Diane Nicholson, coroner’s investigator for the County of Los Angeles, forty-two, and a long cool drink of gin to look at. She took no shit and no prisoners—an attitude that had earned her the fear and respect of cops all over the city. No one messed with a Nicholson crime scene.
She stopped just inside the door to Lowell’s private office and looked down at Lenny Lowell. “Oh, shit.” This with more disappointment than horror. There wasn’t much that shocked her.
She looked at Parker with flat eyes, giving away nothing, then looked at Kyle and seemed offended at the sight of him.
“Parker is the detective of record,” she announced. “Until I hear differently from someone more important than you, Bradley, I talk to Parker.”
She didn’t wait for a response from Kyle. What he might have to say was of no interest or consequence to her. She worked for the coroner’s office. The coroner might jump to the bark of big dogs in Parker Center; Diane Nicholson did not.
She pulled on a pair of latex gloves and knelt down to begin her examination of the body.
Lenny Lowell’s pants pockets yielded forty-three cents, a Chiclet, and a laminated, faded, dog-eared pari-mutuel ticket from a horse race at Santa Anita.
“He carried it for luck.”
The voice that had been so strong and forceful earlier was now barely audible. Parker looked at Abby Lowell, watched her eyes fill again as she stared at the small piece of red cardstock in Nicholson’s hand. She didn’t try to blink the tears back this time. They spilled over her lashes and down her cheeks, one fat drop at a time. Her face was white; the skin appeared nearly translucent, like fine porcelain. Parker thought she might faint, and brushed past Kyle to go to her.

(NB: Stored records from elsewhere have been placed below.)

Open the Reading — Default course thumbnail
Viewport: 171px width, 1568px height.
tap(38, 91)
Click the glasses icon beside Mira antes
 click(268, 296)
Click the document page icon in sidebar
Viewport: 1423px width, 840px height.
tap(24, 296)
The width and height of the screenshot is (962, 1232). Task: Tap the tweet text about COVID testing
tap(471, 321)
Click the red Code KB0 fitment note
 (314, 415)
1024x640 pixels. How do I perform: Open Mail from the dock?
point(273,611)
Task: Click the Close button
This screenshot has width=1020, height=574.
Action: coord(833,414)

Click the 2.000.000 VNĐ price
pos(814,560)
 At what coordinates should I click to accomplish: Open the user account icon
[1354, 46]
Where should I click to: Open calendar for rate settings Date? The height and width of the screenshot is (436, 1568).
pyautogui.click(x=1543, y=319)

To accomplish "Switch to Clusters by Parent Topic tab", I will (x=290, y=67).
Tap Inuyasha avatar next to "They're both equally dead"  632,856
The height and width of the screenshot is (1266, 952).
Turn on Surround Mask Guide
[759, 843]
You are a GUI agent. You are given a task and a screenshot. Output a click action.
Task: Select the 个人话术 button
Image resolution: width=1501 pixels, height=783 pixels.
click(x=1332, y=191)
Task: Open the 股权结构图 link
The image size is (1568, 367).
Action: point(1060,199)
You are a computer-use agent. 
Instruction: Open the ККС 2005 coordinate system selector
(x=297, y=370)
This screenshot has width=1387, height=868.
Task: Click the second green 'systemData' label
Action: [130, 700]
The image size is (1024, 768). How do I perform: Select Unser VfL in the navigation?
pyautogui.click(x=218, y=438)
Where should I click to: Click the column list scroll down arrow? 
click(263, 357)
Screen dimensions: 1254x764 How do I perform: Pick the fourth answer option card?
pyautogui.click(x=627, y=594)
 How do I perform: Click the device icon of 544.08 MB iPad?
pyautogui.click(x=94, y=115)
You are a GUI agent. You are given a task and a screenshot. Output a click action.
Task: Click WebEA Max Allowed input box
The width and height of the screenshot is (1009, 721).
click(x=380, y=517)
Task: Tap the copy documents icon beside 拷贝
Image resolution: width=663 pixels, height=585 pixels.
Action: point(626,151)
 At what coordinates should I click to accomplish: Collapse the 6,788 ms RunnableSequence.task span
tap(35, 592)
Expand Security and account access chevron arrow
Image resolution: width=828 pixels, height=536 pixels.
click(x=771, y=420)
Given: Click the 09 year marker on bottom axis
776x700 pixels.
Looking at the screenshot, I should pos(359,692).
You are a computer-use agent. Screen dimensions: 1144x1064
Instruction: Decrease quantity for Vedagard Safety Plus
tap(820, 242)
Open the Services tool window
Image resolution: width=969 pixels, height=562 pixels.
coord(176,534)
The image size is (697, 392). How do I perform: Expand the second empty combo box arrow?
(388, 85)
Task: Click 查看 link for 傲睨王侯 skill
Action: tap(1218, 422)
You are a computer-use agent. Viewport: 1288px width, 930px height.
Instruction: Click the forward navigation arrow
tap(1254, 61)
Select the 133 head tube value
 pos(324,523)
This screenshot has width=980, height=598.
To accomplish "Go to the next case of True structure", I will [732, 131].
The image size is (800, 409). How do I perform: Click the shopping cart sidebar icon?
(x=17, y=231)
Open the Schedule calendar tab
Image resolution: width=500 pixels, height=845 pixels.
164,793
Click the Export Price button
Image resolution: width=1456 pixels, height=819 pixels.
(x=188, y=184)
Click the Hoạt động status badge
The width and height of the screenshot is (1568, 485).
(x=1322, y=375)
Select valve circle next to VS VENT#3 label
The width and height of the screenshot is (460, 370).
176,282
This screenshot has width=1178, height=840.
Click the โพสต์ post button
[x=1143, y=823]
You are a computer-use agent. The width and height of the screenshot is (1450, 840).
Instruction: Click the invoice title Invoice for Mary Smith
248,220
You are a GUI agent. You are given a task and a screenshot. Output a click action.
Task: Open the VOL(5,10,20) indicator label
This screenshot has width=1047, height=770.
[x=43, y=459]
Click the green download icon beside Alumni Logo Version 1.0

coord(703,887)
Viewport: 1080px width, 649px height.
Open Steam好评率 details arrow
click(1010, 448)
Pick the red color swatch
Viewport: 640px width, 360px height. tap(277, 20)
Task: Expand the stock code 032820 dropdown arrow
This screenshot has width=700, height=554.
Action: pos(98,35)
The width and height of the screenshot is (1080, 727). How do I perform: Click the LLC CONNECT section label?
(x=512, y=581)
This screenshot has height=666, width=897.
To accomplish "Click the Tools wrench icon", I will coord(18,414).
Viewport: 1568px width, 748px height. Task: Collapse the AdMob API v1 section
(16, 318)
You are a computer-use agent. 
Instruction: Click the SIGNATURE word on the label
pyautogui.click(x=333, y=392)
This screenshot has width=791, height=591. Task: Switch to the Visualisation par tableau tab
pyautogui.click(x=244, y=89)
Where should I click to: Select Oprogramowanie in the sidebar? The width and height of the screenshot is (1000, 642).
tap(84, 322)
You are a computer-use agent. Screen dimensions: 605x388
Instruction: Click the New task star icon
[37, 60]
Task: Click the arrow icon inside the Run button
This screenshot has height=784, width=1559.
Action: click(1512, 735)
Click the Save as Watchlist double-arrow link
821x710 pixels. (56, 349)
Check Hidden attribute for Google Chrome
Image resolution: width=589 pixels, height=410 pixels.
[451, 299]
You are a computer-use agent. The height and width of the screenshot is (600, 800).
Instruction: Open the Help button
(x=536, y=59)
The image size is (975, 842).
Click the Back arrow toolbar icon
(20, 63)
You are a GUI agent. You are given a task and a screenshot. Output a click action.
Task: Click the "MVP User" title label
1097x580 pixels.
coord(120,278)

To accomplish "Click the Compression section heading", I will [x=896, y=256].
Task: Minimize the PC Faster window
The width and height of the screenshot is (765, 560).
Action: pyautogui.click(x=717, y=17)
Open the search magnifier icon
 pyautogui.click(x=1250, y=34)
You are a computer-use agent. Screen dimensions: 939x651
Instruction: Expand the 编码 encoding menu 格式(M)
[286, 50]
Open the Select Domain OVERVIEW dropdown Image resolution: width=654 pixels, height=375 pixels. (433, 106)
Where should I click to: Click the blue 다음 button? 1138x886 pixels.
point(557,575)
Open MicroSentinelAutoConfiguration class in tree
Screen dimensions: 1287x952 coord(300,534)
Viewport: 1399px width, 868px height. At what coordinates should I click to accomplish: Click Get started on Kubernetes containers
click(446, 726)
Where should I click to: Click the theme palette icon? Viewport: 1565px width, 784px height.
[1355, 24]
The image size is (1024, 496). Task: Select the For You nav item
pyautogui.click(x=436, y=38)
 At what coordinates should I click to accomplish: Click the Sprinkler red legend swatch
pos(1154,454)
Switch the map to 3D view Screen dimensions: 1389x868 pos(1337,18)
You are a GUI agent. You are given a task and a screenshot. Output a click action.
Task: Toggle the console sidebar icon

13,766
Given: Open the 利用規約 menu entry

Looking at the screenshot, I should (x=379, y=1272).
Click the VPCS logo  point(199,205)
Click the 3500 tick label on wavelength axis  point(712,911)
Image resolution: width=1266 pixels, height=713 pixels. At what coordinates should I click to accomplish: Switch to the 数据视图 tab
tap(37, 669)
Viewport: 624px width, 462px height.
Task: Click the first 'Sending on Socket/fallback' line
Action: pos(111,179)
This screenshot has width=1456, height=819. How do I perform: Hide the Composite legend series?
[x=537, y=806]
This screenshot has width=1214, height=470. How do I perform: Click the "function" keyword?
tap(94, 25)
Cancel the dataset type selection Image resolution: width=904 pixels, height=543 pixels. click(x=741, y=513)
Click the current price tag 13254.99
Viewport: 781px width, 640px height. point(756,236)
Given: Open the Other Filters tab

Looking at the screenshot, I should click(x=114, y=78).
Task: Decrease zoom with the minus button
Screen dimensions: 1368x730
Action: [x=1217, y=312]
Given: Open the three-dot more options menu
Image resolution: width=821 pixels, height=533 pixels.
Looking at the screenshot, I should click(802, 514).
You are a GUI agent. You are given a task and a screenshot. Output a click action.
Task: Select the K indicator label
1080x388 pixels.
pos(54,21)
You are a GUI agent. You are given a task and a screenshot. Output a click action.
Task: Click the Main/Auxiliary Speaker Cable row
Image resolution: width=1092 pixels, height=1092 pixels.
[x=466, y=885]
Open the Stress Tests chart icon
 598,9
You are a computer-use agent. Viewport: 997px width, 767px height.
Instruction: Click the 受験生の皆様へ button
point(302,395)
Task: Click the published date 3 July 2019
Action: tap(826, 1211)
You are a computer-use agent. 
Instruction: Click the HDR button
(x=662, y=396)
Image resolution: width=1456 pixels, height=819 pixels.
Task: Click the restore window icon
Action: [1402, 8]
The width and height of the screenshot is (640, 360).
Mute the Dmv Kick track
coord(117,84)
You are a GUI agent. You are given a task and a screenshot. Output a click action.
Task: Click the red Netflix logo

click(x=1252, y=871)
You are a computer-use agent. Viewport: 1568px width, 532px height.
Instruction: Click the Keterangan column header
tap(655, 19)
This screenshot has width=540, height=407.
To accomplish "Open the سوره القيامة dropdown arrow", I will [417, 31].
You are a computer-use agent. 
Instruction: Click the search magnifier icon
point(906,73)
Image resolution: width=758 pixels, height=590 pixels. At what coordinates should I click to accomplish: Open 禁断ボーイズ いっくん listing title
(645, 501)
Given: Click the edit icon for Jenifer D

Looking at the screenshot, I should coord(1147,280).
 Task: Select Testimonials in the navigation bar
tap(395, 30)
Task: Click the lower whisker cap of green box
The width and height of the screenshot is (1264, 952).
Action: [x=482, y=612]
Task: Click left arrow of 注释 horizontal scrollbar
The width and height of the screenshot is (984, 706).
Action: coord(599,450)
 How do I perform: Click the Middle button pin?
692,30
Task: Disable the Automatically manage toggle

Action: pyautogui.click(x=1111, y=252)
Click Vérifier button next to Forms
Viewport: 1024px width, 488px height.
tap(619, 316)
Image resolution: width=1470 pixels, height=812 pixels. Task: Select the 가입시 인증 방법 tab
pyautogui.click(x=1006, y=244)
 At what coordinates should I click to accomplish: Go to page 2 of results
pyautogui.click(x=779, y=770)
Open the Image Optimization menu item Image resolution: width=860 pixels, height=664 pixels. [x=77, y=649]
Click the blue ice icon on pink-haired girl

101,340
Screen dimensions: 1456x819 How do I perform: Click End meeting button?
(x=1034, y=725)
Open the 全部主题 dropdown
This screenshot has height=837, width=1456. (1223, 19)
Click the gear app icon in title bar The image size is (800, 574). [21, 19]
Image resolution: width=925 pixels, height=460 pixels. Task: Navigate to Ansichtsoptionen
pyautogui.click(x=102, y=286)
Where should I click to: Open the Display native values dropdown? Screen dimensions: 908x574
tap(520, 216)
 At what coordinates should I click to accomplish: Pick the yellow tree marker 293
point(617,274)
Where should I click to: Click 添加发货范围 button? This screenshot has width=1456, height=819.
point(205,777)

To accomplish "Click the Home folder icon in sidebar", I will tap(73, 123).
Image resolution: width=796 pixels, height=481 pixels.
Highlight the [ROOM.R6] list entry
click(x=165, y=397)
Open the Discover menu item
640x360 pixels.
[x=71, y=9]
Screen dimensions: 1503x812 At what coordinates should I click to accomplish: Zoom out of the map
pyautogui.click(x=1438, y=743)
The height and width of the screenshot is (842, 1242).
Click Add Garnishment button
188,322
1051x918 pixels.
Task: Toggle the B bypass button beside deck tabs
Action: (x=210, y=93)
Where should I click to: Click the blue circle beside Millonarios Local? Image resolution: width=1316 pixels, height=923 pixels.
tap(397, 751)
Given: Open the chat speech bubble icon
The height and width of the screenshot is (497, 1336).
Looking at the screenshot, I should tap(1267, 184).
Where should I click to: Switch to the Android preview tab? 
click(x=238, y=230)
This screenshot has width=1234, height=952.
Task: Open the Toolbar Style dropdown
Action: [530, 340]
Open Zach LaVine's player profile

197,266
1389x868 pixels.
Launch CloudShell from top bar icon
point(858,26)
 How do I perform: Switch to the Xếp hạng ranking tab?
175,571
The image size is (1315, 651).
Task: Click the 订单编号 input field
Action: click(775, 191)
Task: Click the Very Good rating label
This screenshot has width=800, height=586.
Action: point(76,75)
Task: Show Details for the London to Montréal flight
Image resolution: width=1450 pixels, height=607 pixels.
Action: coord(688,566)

“The ticket,” she said. She tried to force a sardonic smile at some private joke, but her mouth was trembling. “He carried it for luck.”
Parker touched her arm gently. “Is there a friend you can stay with, Ms. Lowell? I’ll have an officer drive you. I’ll call you tomorrow and we’ll set up a time for you to come into the station and talk more about your father.”
Abby Lowell jerked her arm away without looking at him, her gaze nailed to the floor, to her father’s wingtips. “Don’t pretend concern for me, Detective,” she said bitterly. “I don’t want your phony sympathy. I’ll drive myself home.”
No one said anything as she walked away and hurried down the hall and out the back door.
Nicholson broke the silence, slipping Lenny Lowell’s good-luck charm into an envelope in case it might turn out to be relevant later on. “I guess he should have cashed it in while he had the chance.”